Tangan kiri mengatur pergerakan, tangan kanan melakukan tindakan. Membantai dewa brutal, mengecek pembunuh bersembunyi, terbang berkecepatan cahaya, hanya untuk mati karena pria ceroboh berjenggot menginjak kulit pisang.

Heh, jika dimensi ini dapat dipanggil juga ke dunia ini, maka aku tak akan kalah konyol.

Bel pintu berbunyi dua kali saat mulutku tersumpal penuh oleh kombinasi manis dan asam.

Walter?

“Permisi, paket atas nama Walter Hoffman.”

Bukan Walter.

Ia juga tak bilang tentang ada orang yang mencarinya.

Hehe, yang berarti ini adalah saatnya aku menjadi pengganti pemilik rumah yang baik dan bertanggung jawab, menyuguhkan tata krama ala dunia iblis.

...

...

...

<3 Juli 2015, 09:45. Jakarta.>

Dengungan pendingin ruangan mengeluarkan sensasi yang menenangkan, layaknya sedang berada di gunung tanpa polusi. Aku memandang ke belakang sebelum menaiki tangga, merogoh kocek sambil memastikan kunci sepeda motorku masih berada di tempat seharusnya. Kerumunan orang mendahului langkahku yang tak terburu-buru, aku sendiri diikuti sekumpulan mahasiswa dalam mood beragam, dari antusias hingga malas.

Aku tak peduli, terus melangkah naik.
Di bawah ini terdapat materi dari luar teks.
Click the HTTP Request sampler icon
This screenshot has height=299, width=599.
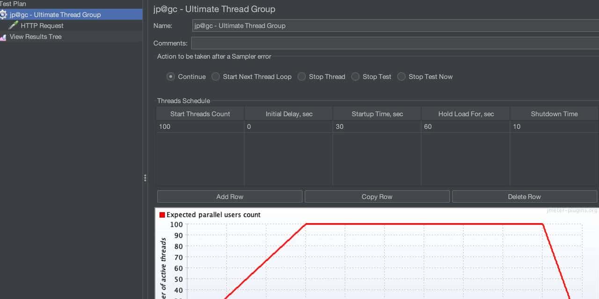point(13,25)
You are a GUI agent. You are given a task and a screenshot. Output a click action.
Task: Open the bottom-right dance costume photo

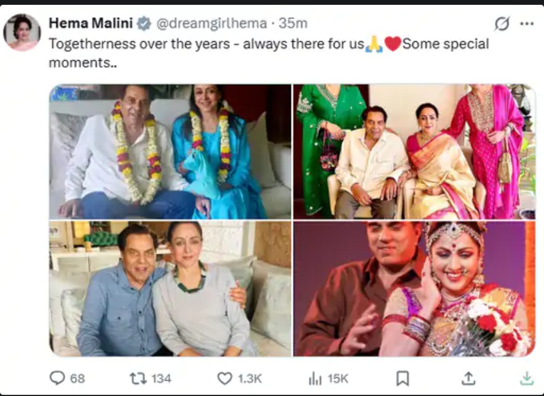[x=414, y=289]
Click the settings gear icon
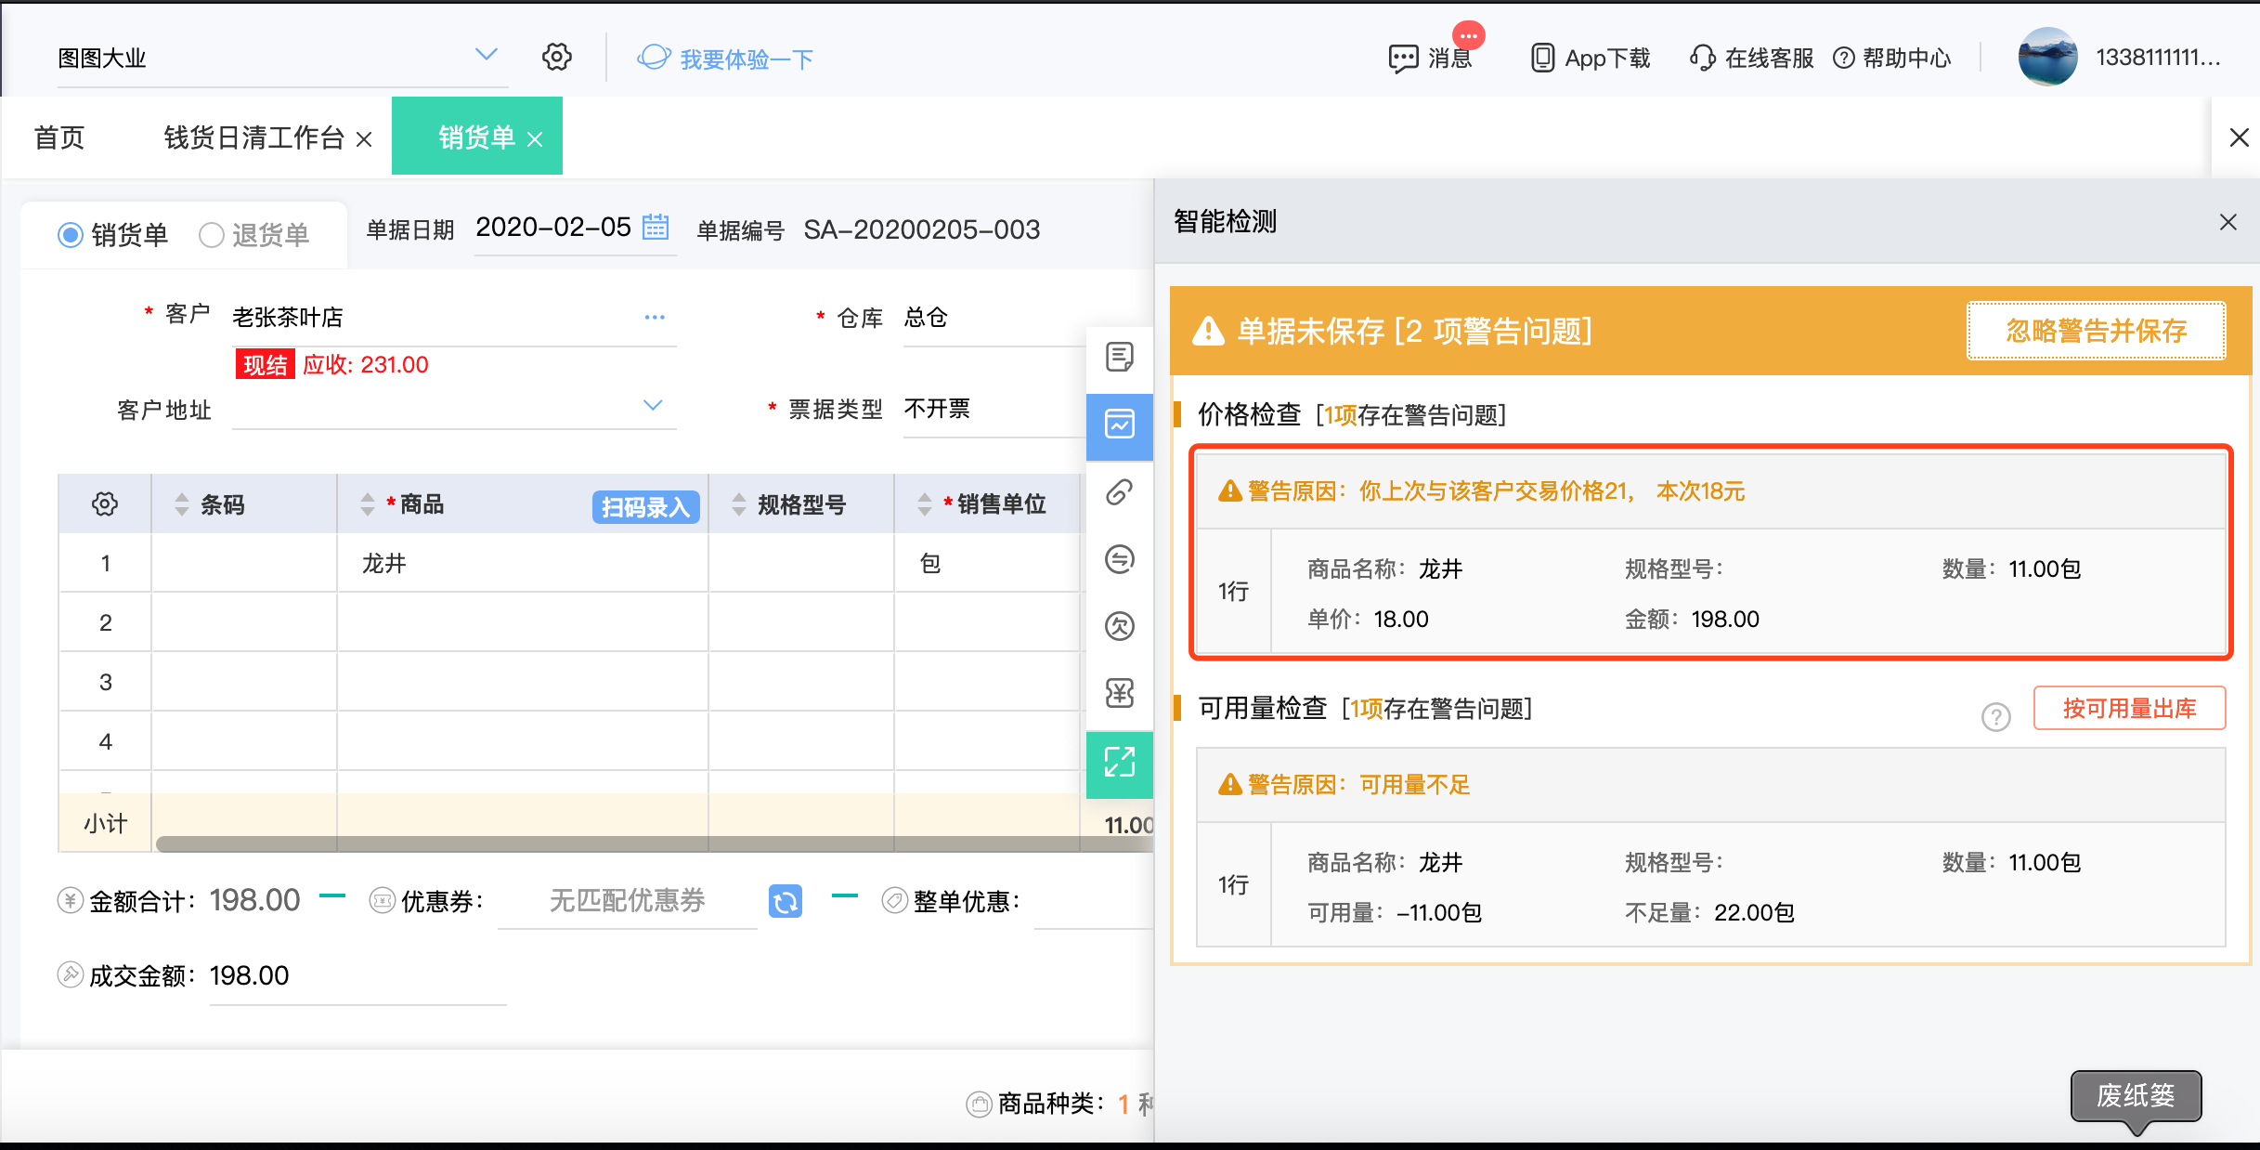 pos(557,58)
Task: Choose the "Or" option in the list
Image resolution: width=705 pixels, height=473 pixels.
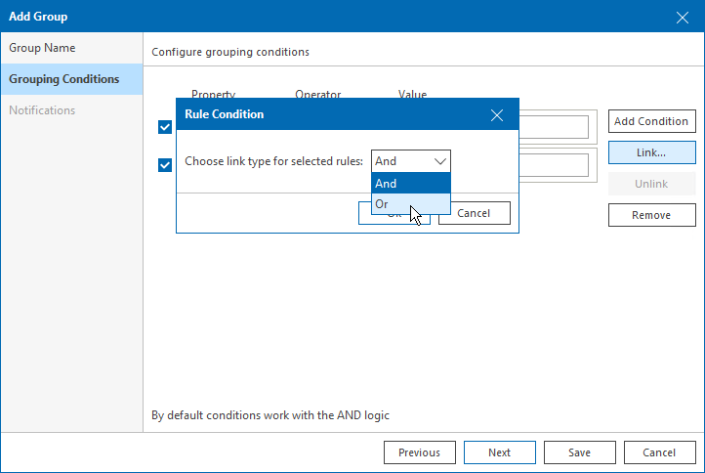Action: click(x=411, y=204)
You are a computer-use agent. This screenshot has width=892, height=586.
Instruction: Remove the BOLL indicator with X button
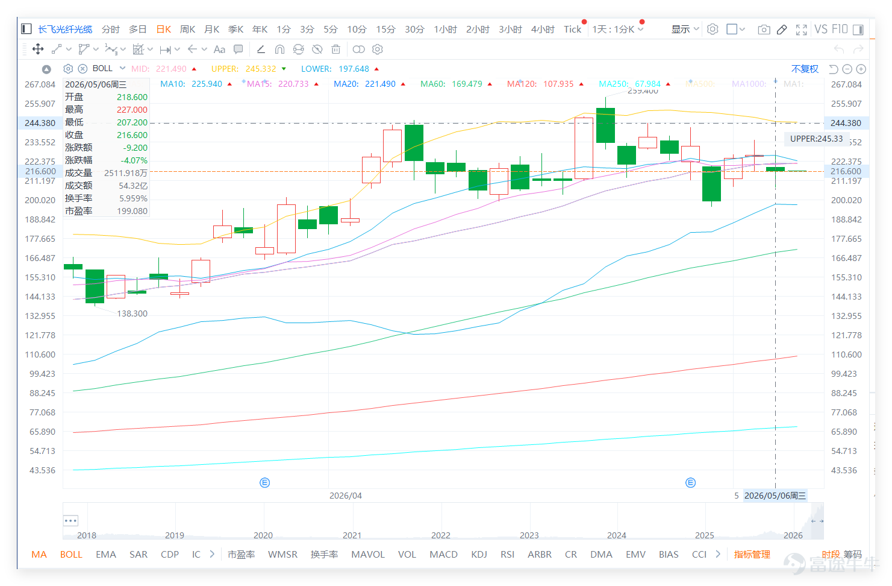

Uang semester baru telah dibayarkan, tubuh juga telah tiba di tempat, jadi tak ada alasan untuk kembali tidur malas di rumah.

Semen yang menyangga ratusan kaki berdiri kokoh, masih halus karena gedung yang baru dibangun. Tidak demikian dengan kondisi cat yang telah melewati serangkaian vandalisme, mengolok manajemen kampus yang tak efisien, atau mungkin, hanya iseng saja.

Proses menunggu di lift memakan waktu kurang lebih semenit untuk bisa sampai ke lantai lima, ruangan berpintu kayu di barisan terdepan merupakan tujuan masukku.

Hawa dingin memberikan stimulan semangat yang nyaman. Jam dinding menunjukkan aku tiba 5 menit lebih awal dari kelas dimulai.

Di sekitar, kebanyakan orang berkutat pada gadget masing-masing. Muka terbenam, jemari berdansa pada layar kaca, raut muka memancarkan raut kebosanan. Kursi besi bersandaran busa bersarangkan pria dan wanita yang menunggu dalam diam.

Aku mengambil salah satu tempat duduk, di sudut dinding.

Teman perempuan yang pernah mengerumuniku dengan setumpukan komik dan game hanya mendongakkan kepalanya dari layarnya, jari bergerak lincah di ponselnya.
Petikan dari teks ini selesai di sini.